Luckily for me, he was boxed in front and rear, and on the side. He was screaming shit, right over his family, and I yelled something back, I can’t even remember what. The weird thing is that, even though the light was still red, a couple cars right behind me honked their horns, which I took as them honking at me, but I could be wrong about that, now that I think about it.
The light turned green and the guy really wanted to turn right to follow us, but was in the middle lane and had to go straight. Bill kept looking back, thinking the guy was going to come up from behind. He was sure the guy had a gun, which I don’t doubt.

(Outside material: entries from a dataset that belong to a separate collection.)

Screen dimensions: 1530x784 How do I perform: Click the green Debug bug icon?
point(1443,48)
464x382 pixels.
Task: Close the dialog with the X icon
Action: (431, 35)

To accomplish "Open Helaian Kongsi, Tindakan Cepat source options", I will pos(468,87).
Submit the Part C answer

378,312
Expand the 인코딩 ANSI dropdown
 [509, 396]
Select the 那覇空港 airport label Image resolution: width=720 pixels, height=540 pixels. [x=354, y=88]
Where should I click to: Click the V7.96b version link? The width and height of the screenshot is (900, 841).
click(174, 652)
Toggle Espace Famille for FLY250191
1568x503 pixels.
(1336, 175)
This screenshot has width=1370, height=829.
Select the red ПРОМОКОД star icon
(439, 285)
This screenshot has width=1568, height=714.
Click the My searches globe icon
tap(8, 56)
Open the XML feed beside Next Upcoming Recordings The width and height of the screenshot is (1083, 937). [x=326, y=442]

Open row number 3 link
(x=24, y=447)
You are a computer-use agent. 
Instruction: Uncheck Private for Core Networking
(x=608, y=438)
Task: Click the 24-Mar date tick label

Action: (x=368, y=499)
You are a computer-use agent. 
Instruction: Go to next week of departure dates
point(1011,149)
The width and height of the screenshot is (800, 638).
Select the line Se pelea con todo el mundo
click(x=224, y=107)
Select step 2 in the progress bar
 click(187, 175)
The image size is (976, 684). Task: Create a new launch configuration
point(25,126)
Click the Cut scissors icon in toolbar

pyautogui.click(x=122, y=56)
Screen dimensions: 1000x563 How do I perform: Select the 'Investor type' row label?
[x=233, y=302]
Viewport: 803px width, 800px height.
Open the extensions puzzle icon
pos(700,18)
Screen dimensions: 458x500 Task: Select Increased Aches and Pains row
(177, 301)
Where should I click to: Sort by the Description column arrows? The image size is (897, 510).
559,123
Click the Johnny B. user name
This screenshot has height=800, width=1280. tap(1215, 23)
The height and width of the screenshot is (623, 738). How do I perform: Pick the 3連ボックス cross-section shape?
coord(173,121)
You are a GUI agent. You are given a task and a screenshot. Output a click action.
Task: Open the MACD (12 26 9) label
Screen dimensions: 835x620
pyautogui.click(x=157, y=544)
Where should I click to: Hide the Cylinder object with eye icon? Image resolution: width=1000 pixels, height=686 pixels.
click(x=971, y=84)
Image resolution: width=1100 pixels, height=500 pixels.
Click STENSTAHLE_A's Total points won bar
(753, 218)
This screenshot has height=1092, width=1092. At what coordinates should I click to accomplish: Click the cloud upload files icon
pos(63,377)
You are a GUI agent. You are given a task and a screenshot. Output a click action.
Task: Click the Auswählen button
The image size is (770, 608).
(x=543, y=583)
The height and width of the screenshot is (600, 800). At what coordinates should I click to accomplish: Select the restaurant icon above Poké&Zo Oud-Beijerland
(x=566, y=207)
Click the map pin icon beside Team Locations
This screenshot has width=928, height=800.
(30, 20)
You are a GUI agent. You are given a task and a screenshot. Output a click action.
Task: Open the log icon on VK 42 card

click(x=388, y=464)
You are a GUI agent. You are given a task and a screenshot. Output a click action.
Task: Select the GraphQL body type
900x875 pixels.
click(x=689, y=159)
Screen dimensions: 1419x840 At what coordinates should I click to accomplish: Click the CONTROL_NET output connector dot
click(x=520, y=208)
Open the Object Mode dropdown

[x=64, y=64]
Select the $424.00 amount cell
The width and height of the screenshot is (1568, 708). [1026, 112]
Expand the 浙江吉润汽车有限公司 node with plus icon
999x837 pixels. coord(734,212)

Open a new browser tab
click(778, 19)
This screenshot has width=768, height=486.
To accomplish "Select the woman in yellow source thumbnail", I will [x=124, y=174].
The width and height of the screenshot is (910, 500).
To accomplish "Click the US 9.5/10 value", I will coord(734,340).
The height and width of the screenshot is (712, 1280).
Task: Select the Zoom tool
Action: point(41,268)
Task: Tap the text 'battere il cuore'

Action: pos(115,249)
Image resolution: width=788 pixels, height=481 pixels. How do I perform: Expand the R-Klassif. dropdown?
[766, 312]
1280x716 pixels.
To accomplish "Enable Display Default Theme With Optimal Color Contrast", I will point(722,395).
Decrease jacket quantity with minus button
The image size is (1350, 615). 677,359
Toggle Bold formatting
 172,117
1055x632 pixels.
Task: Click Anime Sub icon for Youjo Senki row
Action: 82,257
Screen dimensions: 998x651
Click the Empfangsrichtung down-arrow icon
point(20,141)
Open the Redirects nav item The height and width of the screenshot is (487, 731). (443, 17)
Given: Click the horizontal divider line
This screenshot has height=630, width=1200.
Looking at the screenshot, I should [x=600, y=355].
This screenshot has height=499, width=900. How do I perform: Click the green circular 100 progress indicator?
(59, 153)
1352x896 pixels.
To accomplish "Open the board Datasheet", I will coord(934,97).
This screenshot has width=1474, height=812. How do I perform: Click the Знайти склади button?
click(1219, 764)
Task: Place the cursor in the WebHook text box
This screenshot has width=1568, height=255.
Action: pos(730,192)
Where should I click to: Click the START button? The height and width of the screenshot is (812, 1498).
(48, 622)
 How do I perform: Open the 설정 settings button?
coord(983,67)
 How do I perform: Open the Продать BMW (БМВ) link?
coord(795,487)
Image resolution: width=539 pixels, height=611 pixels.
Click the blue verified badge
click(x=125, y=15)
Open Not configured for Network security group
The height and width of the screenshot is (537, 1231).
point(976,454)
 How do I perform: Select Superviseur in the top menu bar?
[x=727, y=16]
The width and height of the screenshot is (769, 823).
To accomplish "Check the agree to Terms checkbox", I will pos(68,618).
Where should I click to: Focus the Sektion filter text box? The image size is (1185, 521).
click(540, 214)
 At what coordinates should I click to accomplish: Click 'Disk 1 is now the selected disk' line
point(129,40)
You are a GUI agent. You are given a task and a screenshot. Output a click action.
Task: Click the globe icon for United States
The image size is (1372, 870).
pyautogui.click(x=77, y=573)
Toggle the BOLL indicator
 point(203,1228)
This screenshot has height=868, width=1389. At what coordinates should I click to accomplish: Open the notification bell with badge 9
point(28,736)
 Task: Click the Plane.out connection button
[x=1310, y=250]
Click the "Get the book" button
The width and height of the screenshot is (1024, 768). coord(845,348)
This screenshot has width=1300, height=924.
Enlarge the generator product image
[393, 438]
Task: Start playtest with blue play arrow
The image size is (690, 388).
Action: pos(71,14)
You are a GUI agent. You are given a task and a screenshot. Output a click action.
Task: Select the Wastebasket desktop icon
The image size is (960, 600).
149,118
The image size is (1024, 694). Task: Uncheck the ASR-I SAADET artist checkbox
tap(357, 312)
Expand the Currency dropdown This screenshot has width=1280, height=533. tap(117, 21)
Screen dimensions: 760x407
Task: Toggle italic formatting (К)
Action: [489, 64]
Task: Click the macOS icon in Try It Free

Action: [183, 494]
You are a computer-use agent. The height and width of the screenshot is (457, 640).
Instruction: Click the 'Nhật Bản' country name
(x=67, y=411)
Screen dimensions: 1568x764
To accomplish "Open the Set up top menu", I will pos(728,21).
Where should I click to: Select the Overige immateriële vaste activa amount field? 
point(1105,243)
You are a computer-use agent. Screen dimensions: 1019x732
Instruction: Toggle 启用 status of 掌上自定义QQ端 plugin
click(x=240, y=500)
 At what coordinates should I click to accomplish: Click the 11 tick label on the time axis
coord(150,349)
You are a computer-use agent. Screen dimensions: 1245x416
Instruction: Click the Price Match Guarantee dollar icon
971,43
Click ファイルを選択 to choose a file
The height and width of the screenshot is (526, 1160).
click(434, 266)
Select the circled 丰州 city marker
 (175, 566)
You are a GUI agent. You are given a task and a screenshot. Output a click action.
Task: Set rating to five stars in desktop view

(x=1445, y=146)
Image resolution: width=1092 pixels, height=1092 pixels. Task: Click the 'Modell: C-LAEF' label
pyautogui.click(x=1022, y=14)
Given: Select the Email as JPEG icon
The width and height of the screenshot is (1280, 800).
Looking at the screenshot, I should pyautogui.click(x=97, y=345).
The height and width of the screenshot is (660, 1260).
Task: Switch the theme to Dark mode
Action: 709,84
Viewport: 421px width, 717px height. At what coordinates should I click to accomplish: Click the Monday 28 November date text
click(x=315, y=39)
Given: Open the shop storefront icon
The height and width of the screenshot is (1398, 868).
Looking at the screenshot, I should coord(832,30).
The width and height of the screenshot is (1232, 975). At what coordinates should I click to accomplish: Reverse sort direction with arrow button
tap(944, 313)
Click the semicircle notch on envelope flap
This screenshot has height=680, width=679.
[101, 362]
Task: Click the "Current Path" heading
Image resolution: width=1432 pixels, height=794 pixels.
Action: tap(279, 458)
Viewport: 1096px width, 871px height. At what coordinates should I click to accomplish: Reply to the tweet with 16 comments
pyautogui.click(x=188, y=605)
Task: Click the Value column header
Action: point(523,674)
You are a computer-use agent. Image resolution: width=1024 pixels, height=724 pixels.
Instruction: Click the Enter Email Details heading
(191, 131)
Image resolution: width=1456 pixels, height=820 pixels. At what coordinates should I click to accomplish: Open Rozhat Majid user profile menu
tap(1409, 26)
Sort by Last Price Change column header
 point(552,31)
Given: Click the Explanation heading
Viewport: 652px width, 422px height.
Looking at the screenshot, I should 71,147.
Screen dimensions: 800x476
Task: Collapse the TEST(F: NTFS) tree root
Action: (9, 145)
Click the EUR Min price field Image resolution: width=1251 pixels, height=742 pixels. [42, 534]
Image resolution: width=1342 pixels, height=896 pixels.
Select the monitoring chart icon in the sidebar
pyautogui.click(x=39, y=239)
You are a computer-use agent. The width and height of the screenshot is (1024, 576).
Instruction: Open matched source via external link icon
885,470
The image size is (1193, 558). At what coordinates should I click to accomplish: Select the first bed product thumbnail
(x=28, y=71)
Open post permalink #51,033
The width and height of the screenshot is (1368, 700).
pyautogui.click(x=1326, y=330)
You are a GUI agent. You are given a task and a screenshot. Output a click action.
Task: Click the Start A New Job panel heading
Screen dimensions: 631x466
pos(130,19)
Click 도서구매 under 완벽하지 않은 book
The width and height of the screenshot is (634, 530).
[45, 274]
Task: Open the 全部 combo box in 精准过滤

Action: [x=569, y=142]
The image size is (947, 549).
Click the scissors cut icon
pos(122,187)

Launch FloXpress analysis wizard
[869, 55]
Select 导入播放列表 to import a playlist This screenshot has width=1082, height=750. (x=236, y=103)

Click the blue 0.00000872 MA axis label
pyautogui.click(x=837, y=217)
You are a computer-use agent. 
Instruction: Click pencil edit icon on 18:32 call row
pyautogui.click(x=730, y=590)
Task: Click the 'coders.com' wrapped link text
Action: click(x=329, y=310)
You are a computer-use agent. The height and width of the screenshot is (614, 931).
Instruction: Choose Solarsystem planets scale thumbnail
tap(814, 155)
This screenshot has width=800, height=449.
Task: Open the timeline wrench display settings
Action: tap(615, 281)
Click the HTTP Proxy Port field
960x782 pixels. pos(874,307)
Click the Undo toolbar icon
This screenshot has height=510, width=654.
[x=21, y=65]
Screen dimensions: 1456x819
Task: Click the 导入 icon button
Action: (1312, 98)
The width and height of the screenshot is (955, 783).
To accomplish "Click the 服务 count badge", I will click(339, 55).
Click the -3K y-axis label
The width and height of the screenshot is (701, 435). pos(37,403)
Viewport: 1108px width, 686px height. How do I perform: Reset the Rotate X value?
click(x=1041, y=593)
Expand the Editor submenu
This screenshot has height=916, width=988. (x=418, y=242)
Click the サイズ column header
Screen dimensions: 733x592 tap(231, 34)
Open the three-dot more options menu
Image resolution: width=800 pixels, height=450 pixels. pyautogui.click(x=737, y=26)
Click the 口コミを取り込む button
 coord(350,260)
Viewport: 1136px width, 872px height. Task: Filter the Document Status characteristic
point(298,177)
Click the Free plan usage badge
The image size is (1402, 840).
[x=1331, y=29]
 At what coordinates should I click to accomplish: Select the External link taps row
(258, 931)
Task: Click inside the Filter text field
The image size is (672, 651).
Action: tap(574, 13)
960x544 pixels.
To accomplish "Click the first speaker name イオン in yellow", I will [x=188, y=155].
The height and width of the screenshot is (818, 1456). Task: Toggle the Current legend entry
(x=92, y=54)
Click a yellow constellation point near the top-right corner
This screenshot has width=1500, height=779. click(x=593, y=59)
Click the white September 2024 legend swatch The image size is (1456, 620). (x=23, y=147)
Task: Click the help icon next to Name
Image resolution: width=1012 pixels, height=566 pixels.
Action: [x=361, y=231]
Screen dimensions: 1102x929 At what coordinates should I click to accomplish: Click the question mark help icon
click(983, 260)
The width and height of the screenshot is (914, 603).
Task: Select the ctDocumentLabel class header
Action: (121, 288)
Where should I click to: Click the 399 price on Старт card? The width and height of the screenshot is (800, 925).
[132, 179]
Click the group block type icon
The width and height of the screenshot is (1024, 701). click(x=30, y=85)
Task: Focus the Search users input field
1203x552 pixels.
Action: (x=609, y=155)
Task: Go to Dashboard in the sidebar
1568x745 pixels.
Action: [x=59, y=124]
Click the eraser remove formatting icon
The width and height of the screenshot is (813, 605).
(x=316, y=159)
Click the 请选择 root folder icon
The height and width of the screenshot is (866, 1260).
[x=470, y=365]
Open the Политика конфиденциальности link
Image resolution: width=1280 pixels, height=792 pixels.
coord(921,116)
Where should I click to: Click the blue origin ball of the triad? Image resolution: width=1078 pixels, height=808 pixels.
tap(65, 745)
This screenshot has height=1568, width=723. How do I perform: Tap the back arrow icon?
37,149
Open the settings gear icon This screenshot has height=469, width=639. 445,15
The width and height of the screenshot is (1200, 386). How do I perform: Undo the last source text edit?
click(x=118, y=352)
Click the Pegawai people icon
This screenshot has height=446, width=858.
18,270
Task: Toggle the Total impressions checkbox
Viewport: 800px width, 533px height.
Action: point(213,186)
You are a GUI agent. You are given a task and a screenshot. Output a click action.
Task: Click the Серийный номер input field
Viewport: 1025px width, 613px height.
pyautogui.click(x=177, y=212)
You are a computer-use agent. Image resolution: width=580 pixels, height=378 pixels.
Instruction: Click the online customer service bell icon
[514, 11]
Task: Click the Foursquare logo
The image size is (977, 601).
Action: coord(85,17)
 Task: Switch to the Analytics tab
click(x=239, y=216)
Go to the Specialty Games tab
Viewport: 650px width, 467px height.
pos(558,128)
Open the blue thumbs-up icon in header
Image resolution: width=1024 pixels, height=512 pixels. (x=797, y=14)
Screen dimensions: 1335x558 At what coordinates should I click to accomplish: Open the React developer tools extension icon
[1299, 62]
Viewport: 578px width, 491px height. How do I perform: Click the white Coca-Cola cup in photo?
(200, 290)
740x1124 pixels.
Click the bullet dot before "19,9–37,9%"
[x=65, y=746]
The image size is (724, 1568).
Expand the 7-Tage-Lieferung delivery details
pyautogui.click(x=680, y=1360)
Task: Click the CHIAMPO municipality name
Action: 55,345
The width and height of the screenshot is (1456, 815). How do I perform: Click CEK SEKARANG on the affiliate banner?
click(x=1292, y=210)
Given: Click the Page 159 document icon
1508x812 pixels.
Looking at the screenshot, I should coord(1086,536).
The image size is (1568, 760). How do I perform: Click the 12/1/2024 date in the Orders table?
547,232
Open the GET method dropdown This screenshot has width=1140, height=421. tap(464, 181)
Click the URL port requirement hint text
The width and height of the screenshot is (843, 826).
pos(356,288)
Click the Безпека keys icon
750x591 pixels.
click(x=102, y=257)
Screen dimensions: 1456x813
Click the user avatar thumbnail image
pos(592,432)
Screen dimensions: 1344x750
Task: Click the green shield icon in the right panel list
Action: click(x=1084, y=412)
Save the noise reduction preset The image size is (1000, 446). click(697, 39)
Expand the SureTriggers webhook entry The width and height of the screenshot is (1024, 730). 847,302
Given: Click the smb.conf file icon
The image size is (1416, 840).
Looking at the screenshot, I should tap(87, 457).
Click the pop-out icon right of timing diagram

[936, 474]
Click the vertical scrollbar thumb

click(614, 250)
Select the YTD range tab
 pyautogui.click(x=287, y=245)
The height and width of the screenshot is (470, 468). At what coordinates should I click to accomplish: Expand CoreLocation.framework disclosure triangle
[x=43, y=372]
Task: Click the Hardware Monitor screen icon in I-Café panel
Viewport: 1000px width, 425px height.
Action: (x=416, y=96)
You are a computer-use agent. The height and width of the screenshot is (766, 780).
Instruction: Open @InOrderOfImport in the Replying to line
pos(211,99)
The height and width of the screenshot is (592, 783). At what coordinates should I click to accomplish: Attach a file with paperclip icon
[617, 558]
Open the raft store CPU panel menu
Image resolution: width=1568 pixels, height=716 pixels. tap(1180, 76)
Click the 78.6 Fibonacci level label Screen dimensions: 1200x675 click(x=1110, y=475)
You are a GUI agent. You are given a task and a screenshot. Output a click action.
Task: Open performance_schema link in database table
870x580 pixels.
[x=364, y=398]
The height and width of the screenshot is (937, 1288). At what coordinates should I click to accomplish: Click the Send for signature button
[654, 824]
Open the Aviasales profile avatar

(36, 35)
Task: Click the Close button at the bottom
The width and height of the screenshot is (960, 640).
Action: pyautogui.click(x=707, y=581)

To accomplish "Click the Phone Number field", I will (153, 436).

Anyway, that was the end of it. Not a good experience, but not my worse bike/automobile experience either. I have noticed that lots of people, here in Austin, use their horns more than I like. And most of those I’ve noticed are driving pickups or big SUV’s.
Then flash forward to yesterday. I went over to the race early, before Vincent’s race at 2:30 and had a couple hours to go ride. I did a lap with Vincent on the course, got my tires all clogged up with mud and then went out on the road.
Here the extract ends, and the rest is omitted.